SPD-Politiker Thorsten Schäfer-Gümbel unterstützte Schäubles Pläne: "Wir freuen uns darüber, dass auch der Bundesfinanzminister auf unserer Seite ist", sagte er der WirtschaftsWoche. "Die SPD hat oft betont, dass die Abgeltungssteuer hinfällig ist, wenn der automatische Informationsaustausch kommt. Stattdessen fordern wir eine gleiche Besteuerung von Kapital und Arbeit. Das schafft Steuergerechtigkeit. Schäuble muss daher alle Kräfte daran setzen, dass das Abkommen 2017 beschlossen wird."
Michael Kemmer, Hauptgeschäftsführer des Bundesverbandes deutscher Banken, steht dem geplanten Vorhaben eher skeptisch gegenüber. „Die Abgeltungsteuer hat die Besteuerung von privaten Kapitalanlagen sowohl für die Bürger als auch für die Finanzverwaltung ganz wesentlich vereinfacht", sagte Kemmer der WirtschaftsWoche. Die Abgeltungsteuer sei nicht zuletzt vor dem Hintergrund eingeführt worden, dass das bisherige Recht für den Kapitalanleger kaum noch durchschaubar war. "Es wäre leichtfertig, mit der Forderung nach einer Rückkehr zu einer Besteuerung von Kapitalanlagen Steuern zu erhöhen und die unbestrittenen Vorteile der Abgeltungsteuer wieder über Bord zu werfen“, sagt Kemmer.
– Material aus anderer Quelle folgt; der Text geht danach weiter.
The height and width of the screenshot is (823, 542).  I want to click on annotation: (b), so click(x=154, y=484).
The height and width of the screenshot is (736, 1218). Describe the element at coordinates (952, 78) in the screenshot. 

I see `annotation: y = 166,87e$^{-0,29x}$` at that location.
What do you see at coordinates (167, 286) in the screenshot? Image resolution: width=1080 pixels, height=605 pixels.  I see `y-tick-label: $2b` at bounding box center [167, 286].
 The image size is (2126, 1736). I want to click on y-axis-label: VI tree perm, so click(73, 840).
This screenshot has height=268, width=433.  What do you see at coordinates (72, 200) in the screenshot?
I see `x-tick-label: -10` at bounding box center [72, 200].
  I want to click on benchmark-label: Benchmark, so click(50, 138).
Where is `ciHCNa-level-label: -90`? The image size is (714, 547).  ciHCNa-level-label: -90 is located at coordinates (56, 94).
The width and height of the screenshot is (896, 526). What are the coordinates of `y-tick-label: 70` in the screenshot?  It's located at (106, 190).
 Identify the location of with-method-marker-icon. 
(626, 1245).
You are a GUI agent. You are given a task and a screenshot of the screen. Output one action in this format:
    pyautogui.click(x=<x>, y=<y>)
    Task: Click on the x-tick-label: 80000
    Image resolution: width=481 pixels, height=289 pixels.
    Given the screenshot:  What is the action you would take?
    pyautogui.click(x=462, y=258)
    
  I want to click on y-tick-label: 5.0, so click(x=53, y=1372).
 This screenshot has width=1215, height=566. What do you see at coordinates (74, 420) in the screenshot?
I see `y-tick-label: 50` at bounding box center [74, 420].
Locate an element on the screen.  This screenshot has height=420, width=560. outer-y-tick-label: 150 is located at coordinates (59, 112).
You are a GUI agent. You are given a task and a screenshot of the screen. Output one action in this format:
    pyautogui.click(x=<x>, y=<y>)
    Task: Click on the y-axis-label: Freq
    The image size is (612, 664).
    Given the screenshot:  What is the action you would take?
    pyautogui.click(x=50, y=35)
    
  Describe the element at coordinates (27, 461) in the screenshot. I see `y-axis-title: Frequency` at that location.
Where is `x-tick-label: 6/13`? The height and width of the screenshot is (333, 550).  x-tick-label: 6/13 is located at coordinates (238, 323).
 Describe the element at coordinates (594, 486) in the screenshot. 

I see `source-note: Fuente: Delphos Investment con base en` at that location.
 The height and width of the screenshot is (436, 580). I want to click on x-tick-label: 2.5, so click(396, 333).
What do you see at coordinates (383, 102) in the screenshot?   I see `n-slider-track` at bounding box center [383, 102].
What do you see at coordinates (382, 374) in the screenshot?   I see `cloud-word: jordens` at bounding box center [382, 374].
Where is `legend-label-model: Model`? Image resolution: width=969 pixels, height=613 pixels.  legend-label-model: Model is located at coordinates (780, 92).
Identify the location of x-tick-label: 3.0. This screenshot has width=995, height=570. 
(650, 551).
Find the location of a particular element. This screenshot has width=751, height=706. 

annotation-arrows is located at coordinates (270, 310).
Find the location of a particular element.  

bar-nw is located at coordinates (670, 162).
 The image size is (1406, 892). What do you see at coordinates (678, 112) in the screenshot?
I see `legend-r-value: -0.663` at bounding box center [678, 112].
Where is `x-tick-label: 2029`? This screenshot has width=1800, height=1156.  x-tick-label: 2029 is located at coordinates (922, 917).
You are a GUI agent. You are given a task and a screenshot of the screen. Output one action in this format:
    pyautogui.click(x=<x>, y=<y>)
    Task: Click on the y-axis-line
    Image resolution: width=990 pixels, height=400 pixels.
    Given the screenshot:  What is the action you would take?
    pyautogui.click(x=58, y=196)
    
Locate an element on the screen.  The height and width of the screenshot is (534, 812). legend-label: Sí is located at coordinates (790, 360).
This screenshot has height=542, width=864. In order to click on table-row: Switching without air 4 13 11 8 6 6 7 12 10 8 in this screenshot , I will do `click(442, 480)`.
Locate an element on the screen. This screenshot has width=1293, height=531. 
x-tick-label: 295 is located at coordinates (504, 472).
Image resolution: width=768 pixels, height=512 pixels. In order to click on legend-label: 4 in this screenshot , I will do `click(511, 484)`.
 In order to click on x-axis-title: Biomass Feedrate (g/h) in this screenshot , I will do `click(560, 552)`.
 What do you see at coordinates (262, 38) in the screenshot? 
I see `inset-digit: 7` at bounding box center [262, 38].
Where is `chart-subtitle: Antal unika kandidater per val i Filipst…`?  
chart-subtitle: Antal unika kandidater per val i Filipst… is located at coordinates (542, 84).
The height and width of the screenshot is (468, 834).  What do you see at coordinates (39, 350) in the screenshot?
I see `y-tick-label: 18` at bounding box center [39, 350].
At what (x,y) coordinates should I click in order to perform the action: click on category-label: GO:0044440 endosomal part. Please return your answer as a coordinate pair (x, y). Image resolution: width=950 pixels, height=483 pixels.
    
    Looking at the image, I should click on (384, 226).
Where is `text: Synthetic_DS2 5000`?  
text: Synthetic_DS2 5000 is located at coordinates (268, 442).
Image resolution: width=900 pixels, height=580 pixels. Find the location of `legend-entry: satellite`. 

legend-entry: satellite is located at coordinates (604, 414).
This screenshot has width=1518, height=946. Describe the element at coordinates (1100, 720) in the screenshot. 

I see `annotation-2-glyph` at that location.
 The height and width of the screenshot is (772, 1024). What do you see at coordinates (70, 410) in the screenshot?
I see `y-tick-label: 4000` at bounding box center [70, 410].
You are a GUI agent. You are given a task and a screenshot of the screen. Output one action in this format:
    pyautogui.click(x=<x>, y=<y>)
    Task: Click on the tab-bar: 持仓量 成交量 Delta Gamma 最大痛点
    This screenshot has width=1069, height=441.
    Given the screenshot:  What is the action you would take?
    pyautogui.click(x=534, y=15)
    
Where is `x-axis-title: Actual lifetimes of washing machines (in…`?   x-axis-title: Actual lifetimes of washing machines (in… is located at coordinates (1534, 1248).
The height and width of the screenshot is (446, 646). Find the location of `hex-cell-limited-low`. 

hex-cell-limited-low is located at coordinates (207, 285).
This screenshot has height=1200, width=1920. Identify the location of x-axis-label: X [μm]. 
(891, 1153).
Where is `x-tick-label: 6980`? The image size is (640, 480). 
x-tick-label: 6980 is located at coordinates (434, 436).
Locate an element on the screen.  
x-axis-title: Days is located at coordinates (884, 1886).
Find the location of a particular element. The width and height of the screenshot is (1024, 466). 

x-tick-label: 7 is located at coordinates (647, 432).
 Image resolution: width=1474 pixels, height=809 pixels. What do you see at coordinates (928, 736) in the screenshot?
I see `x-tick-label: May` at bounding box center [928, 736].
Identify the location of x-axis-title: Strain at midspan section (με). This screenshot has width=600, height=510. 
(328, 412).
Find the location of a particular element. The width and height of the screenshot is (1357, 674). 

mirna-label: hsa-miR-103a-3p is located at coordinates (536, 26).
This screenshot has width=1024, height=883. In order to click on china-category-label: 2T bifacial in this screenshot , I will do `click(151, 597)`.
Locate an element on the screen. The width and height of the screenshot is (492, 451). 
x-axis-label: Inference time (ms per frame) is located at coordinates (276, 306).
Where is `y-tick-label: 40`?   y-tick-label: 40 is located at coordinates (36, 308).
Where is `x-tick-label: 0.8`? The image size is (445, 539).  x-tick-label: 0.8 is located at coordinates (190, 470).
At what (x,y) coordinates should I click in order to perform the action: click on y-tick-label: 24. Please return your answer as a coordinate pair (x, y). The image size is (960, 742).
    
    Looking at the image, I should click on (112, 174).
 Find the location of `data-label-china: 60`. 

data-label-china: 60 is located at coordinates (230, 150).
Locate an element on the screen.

Schäubles Amtsvorgänger Peer Steinbrück hatte die Abgeltungssteuer beschlossen. Der WirtschaftsWoche sagte Schäuble: "Damals bei der Einführung war das Argument, man müsse sich mit geringeren Sätzen zufrieden geben, weil in einer globalisierten Wirtschaft sonst massive Steuer-und Kapitalflucht drohe." Die Kapitalertragssteuer beläuft sich in Deutschland derzeit auf lediglich 25 Prozent, selbst für Großanleger, während die Lohnsteuer für einfache Arbeitnehmer bis zu 42 Prozent beträgt. Schäuble weiter: "Ich war nie ein Anhänger dieser Idee, aber ich war damals leider nicht zuständig."